The red term can be further generalized with Brownian motion, leading to a noisy gradient descent:

\[X_{t + \text{d}t} = X_t - \nabla F(X_t)\text{d}t + \textcolor{red}{\sqrt{2/\beta} (W_{t + \text{d}t} - W_t)}\]

And now, we can recognize something familiar to the Black-Scholes models. The equation here is called the Langevin diffusion which already have a rich literature in physics, Bayesian inference, MCMC.

Key result

Now, let’s go over the main result presented in this paper .

Theorem With a “reasonable assumption” (smoothness, dissiparity) that

\[\lVert \nabla F(x) - \nabla F(x') \rVert \leq M \lVert x - x' \rVert \quad, \quad x^\top \nabla F(x) \geq m \lVert x \rVert^2 - b\]

Then,

\[\mathbb{E}[F(X_t)] - \inf_x F(x) \leq \sqrt{c_{\text{LS}} D(\nu_0 \lVert \pi)} \exp(-t/\beta c_{\text{LS}}) + \frac{d}{\beta} \log \frac{\beta + 1}{d}\]

where,

(i) \(\nu_0 = \mathcal{L}(X_0)\) which is the intial distribution
(ii) \(D(\cdot \lVert \cdot)\) is the Kullback-Leibler distribution
(iii) \(c_{\text{LS}}\) is the log-Sobolev constant of \(\pi\)

How to intepret this theorem? Well, recall that the minimum value is \(\inf_x F(x)\). We need to compare the optimum value with the expectation of \(F(X_t)\) at time \(t\). The expectation is necessary since we are working with stochastic process \(X_t\). So the above result is saying that the different between the value of the function evaluated over the process \(X_t\) and the minimum is bounded.

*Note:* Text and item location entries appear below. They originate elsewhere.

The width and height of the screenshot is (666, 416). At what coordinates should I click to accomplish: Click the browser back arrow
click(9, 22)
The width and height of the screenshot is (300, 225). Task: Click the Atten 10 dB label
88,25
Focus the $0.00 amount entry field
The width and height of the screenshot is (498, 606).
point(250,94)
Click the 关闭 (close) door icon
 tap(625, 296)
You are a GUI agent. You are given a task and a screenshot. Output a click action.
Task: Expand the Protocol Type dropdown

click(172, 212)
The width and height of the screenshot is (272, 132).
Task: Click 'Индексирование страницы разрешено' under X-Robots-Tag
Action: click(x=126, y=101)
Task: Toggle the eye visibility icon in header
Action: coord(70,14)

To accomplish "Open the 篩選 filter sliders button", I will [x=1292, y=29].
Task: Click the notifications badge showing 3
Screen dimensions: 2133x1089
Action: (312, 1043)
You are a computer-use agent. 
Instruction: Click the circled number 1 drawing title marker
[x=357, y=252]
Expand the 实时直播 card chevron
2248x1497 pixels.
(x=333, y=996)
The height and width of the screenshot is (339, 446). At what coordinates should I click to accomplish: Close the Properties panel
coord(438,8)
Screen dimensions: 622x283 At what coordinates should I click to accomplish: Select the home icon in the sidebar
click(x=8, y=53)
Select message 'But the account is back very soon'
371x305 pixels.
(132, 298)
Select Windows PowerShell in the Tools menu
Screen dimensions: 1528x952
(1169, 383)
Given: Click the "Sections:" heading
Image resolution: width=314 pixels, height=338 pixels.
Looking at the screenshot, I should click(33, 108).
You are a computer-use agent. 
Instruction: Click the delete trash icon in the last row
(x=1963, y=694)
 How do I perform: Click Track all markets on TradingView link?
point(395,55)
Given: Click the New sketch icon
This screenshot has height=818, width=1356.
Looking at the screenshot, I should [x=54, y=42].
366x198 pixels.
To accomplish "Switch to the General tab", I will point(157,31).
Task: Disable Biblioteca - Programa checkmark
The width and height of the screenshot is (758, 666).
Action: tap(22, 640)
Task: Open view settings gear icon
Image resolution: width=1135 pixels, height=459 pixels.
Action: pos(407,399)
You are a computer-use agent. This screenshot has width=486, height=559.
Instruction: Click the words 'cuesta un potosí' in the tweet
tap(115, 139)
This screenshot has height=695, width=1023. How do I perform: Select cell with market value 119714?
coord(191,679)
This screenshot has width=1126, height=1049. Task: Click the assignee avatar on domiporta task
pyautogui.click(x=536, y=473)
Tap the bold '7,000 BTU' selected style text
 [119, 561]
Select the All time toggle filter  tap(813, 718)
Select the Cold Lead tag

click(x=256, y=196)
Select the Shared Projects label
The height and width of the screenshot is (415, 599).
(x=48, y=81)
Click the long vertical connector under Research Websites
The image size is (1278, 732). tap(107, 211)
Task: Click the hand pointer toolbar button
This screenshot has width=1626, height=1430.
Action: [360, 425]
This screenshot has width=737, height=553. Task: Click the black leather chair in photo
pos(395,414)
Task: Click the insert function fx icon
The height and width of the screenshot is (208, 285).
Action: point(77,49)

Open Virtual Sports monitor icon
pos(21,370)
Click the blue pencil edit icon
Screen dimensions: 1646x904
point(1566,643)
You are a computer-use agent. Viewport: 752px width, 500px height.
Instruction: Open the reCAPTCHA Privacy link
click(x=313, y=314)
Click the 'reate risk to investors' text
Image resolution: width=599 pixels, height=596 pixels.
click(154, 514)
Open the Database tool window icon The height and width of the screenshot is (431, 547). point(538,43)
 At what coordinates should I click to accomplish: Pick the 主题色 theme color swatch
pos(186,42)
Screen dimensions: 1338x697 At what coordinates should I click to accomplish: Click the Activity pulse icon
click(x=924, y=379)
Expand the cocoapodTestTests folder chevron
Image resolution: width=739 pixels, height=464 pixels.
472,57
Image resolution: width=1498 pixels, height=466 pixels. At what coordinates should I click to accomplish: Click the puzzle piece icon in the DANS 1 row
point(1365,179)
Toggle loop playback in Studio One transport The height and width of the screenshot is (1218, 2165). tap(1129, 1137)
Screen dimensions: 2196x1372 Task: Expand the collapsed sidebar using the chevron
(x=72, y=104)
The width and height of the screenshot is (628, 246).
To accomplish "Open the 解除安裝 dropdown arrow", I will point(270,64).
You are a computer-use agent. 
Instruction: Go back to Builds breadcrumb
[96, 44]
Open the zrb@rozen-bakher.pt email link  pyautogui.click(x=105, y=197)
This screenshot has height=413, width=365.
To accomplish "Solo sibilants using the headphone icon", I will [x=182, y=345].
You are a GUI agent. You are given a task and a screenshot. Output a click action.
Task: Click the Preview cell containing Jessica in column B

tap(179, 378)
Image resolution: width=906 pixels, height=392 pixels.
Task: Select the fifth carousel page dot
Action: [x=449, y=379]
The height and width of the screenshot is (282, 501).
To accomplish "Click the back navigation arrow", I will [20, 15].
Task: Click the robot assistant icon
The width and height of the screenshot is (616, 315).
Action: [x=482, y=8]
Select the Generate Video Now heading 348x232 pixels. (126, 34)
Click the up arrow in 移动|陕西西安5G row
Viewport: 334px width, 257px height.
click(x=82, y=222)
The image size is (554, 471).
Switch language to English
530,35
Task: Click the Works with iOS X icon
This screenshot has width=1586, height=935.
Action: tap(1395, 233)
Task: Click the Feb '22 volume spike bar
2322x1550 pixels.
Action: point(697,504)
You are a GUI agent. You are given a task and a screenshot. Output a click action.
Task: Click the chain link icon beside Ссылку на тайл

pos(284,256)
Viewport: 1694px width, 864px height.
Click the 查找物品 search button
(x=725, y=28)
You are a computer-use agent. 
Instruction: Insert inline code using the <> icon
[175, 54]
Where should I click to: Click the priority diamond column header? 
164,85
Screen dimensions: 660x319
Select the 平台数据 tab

What can we say about the bound here? Looking at the right-hand side, we can see that the bound decreases exponentially as the time \(t\) goes. This is quite good, proving that optimization converges very fast. Also, the second term of the right-hand side, \(\frac{d}{\beta}\log \frac{\beta + 1}{d}\), suggests that we may select \(\beta\) not too large as well as not too small.